→ Extrait fourni:
"""

Et quand il veut se distraire, le dimanche, Saint-Pauli, le quartier chaud de Hambourg, lui offre ses deux hippodromes, ses théâtres, ses cinémas, ses musées, ses restaurants, ses stands de fête foraine, ses boîtes de nuit et ses bordels. On peut y acheter du tabac de contrebande, de la cocaïne et des putains des deux sexes. Sachs confie ses impressions à son amie Alice Cerf : "Hambourg est une immense ville, Venise triste avec du mystère plein les rues et ce que, même la visitant tu n'auras pas vu, c'est la rue réservée avec les femmes assises en vitrine comme une montre de poupées. Le quartier gai est extraordinaire le samedi soir, peuplé de travailleurs de toute l'Europe et de militaires en masse, mais sans gaieté." (Lettres).

Mais en Allemagne, et encore plus au "lager", on mange peu et mal. A son arrivée, Maurice pesait 105 kilos. Au bout de six mois il en a déjà perdu une quinzaine. Tenaillé par la faim, Sachs compose des menus imaginaires et écrit à Violette de lui expédier du ravitaillement. Et puis il ne supporte pas, lui, le dandy, d'être habillé comme un é pouvantail : "Pour mes vêtements, c'est une vraie catastrophe. (...) Actuellement mon pantalon est troué, ma veste n'a plus de coude, et tachée de minium. Je n'ai ni souliers, ni chaussures, mais une paire de sabots et une seule paire de chaussettes. Voilà ma garde-robe par quelques degrés au-dessous de zéro Je dois assurer que c'est le plus pénible. Je voudrais être propre aussi pour pouvoir aller le dimanche à l'Opéra dont le programme est excellent." (Lettres).Et puis, les semaines passant, il ne supporte plus la promiscuité du dortoir, la grossiéreté de ses compagnons de travail. A plusieurs reprises, il s'en plaint dans son courrier: "La majorité des hommes présents au camp français est d'une sottise, d'une vulgarité affligeante. On remarque en eux tous une dégénérescence de la volonté terrible. (...)Quand on pense qu'ils votaient grâce au suffrage universel, on est évidemment atterré." (Lettres)

"""

→ Consigne a:
Recopiez sans rien changer les lignes enregistrées, de la ligne contenant « Click the API設定 diamond icon » jusqu'à la ligne contenant « Click the Delete », ces deux lignes comprises.
L'extrait et les lignes enregistrées n'ont aucun lien entre eux.

[Entrées enregistrées]
"""

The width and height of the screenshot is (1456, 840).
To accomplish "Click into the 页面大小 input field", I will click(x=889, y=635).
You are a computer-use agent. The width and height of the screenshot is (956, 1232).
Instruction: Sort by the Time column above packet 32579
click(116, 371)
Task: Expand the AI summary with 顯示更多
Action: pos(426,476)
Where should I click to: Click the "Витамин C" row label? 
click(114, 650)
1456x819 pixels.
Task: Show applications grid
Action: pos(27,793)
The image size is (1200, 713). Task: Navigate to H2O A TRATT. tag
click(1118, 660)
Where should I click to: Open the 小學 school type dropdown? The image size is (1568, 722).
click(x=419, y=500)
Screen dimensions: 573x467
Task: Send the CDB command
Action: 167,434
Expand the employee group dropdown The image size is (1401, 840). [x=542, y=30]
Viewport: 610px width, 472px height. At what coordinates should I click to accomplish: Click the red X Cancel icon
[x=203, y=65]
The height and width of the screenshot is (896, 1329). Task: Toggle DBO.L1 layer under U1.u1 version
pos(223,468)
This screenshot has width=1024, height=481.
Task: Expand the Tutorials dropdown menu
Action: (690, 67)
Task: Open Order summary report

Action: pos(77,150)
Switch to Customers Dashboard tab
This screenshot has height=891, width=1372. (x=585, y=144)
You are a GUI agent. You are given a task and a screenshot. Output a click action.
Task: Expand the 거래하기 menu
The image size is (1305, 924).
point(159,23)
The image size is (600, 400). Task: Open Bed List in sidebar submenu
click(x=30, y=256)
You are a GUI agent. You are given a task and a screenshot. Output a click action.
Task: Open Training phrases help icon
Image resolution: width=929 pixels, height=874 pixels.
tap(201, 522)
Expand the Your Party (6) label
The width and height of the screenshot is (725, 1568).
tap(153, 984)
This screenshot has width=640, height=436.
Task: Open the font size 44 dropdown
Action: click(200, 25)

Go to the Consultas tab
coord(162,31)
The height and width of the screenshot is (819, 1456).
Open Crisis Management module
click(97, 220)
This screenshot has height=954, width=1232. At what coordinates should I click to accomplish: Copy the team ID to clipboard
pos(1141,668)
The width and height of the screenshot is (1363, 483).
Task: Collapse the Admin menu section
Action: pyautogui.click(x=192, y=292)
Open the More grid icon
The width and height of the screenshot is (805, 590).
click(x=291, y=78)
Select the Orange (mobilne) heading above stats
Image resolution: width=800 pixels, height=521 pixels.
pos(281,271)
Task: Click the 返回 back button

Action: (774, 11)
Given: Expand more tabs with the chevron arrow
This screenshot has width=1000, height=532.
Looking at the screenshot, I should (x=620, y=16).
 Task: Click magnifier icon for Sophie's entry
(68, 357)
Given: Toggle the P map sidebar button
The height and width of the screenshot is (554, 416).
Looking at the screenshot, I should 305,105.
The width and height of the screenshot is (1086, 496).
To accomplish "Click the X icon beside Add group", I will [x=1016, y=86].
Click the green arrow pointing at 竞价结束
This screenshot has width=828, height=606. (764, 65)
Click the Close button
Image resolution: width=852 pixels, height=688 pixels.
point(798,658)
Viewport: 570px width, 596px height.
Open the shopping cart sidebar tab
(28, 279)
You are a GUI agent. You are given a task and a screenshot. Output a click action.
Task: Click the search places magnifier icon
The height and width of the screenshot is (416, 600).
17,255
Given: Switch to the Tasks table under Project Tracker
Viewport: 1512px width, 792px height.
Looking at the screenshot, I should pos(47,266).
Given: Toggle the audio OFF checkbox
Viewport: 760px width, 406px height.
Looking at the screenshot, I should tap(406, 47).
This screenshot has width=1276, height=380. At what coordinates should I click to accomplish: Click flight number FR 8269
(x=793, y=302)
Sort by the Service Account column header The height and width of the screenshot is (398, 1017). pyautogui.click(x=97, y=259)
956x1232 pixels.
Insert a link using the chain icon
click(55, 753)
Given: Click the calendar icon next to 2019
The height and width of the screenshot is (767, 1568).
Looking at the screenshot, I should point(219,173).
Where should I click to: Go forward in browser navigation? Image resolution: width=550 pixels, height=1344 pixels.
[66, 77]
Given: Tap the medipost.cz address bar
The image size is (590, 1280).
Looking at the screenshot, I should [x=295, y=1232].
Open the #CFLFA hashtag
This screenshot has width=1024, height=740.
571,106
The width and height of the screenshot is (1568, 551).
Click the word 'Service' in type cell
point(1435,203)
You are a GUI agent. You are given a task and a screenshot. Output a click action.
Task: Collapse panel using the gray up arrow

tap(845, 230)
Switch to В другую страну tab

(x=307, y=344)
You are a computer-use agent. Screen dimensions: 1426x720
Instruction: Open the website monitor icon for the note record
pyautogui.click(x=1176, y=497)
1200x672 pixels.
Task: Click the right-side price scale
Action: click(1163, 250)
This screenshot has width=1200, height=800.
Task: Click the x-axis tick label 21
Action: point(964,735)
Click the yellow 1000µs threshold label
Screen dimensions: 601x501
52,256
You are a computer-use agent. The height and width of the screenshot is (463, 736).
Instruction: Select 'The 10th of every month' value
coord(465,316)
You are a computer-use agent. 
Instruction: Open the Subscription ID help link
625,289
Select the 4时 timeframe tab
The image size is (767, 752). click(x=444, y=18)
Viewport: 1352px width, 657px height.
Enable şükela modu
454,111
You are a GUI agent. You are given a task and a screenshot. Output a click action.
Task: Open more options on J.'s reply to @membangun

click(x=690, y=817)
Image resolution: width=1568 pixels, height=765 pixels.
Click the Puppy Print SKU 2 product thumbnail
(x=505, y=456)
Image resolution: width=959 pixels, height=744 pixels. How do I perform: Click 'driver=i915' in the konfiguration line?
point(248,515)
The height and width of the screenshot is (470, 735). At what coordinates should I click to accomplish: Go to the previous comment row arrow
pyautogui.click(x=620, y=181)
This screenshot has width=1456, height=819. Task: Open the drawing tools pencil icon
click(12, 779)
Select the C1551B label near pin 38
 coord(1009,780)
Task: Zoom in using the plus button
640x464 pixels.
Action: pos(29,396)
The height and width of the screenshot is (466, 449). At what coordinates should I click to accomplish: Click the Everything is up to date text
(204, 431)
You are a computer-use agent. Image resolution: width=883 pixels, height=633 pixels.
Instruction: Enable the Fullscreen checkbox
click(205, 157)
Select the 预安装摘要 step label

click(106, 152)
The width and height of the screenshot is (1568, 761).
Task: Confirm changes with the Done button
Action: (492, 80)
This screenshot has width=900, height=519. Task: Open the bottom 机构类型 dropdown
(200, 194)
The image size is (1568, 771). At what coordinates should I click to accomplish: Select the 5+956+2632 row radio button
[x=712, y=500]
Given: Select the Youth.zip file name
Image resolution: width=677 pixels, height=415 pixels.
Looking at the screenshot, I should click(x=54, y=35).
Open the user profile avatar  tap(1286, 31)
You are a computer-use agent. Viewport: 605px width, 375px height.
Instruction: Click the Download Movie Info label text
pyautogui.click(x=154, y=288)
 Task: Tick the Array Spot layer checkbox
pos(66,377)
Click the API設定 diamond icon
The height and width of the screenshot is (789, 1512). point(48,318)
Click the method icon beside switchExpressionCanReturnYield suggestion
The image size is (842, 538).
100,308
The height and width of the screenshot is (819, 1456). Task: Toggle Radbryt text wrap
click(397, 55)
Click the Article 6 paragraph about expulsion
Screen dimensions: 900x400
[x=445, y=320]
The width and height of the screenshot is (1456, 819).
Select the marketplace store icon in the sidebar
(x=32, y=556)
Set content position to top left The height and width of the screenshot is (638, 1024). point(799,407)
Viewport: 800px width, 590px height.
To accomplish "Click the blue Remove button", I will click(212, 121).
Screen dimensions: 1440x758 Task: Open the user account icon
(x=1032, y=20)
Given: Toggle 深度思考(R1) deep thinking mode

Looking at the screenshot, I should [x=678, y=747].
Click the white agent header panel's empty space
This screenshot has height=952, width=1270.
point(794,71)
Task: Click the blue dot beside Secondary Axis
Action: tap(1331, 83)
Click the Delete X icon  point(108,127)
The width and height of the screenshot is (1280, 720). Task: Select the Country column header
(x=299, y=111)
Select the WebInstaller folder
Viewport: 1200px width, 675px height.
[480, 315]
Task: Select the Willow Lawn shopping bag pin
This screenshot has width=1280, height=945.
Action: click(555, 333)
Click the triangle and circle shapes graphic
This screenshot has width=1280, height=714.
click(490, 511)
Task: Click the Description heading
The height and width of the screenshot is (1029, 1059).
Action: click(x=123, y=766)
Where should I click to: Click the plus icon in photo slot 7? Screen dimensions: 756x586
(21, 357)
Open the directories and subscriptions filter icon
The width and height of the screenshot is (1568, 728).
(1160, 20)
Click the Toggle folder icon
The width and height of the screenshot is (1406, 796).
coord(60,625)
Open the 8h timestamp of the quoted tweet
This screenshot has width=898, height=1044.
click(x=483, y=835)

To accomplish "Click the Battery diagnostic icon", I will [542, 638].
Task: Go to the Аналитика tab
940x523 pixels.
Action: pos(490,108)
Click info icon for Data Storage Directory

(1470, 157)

"""

→ Consigne b:
D'après l'extrait, combien de kilos Maurice pesait-il à son arrivée ?

→ Réponse a:
Click the API設定 diamond icon
The height and width of the screenshot is (789, 1512). point(48,318)
Click the method icon beside switchExpressionCanReturnYield suggestion
The image size is (842, 538).
100,308
The height and width of the screenshot is (819, 1456). Task: Toggle Radbryt text wrap
click(397, 55)
Click the Article 6 paragraph about expulsion
Screen dimensions: 900x400
[x=445, y=320]
The width and height of the screenshot is (1456, 819).
Select the marketplace store icon in the sidebar
(x=32, y=556)
Set content position to top left The height and width of the screenshot is (638, 1024). point(799,407)
Viewport: 800px width, 590px height.
To accomplish "Click the blue Remove button", I will click(212, 121).
Screen dimensions: 1440x758 Task: Open the user account icon
(x=1032, y=20)
Given: Toggle 深度思考(R1) deep thinking mode

Looking at the screenshot, I should [x=678, y=747].
Click the white agent header panel's empty space
This screenshot has height=952, width=1270.
point(794,71)
Task: Click the blue dot beside Secondary Axis
Action: tap(1331, 83)
Click the Delete X icon  point(108,127)

→ Réponse b:
105 kilos.